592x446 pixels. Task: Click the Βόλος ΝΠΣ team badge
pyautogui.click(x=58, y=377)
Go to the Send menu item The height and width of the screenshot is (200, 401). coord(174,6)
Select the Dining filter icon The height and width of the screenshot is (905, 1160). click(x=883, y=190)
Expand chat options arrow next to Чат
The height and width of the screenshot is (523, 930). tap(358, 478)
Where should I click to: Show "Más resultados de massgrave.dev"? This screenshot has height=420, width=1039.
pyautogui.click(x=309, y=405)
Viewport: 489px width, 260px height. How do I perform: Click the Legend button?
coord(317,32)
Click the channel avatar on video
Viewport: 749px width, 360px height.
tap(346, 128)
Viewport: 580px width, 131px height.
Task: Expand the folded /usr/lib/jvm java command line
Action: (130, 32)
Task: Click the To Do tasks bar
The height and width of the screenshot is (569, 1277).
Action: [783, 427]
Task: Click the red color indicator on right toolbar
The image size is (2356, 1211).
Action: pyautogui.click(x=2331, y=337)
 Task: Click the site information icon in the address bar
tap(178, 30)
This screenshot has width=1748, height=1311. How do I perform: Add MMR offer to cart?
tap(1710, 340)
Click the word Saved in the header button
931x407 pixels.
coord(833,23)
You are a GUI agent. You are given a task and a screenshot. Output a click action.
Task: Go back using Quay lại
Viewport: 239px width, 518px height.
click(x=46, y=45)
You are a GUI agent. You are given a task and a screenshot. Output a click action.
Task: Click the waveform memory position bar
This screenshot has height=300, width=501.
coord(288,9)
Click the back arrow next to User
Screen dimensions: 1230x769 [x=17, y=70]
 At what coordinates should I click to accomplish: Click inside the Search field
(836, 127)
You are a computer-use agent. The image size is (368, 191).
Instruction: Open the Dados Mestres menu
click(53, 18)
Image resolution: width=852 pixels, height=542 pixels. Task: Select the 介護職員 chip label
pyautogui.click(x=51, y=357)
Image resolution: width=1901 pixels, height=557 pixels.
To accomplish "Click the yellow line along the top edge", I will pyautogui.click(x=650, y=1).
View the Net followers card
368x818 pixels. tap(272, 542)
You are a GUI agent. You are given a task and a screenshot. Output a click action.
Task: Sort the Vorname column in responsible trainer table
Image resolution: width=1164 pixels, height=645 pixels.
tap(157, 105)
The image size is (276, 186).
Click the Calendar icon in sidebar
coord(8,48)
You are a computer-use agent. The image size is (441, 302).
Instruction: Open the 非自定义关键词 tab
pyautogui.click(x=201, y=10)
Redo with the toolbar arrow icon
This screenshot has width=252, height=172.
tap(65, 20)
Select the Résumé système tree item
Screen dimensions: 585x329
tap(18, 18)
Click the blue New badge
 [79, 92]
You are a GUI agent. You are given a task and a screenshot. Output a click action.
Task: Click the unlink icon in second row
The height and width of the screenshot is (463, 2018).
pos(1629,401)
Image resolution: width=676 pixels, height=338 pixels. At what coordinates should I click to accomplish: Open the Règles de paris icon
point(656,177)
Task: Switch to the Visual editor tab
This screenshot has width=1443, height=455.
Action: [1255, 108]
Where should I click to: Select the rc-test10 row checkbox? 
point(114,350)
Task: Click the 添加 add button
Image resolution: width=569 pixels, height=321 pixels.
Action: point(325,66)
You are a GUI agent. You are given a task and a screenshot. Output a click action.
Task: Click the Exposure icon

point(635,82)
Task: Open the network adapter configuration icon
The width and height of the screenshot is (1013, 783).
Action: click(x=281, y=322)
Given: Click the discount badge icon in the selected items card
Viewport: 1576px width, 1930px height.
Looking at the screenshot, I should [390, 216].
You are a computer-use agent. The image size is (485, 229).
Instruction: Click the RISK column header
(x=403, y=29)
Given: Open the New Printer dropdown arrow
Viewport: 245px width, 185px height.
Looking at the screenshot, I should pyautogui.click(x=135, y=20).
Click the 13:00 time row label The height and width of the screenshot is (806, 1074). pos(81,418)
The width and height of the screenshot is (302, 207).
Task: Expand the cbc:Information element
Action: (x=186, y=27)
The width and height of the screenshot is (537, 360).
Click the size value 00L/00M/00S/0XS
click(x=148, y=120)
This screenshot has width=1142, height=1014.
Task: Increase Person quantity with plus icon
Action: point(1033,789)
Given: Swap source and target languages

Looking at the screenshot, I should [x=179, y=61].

===============

What is being asked: Recast the lines above, from the line with "Go to the Send" to the line with "pyautogui.click(x=309, y=405)", as a JSON list of strings with one string per line.

Final answer:
[
  "Go to the Send menu item The height and width of the screenshot is (200, 401). coord(174,6)",
  "Select the Dining filter icon The height and width of the screenshot is (905, 1160). click(x=883, y=190)",
  "Expand chat options arrow next to Чат",
  "The height and width of the screenshot is (523, 930). tap(358, 478)",
  "Where should I click to: Show \"Más resultados de massgrave.dev\"? This screenshot has height=420, width=1039.",
  "pyautogui.click(x=309, y=405)"
]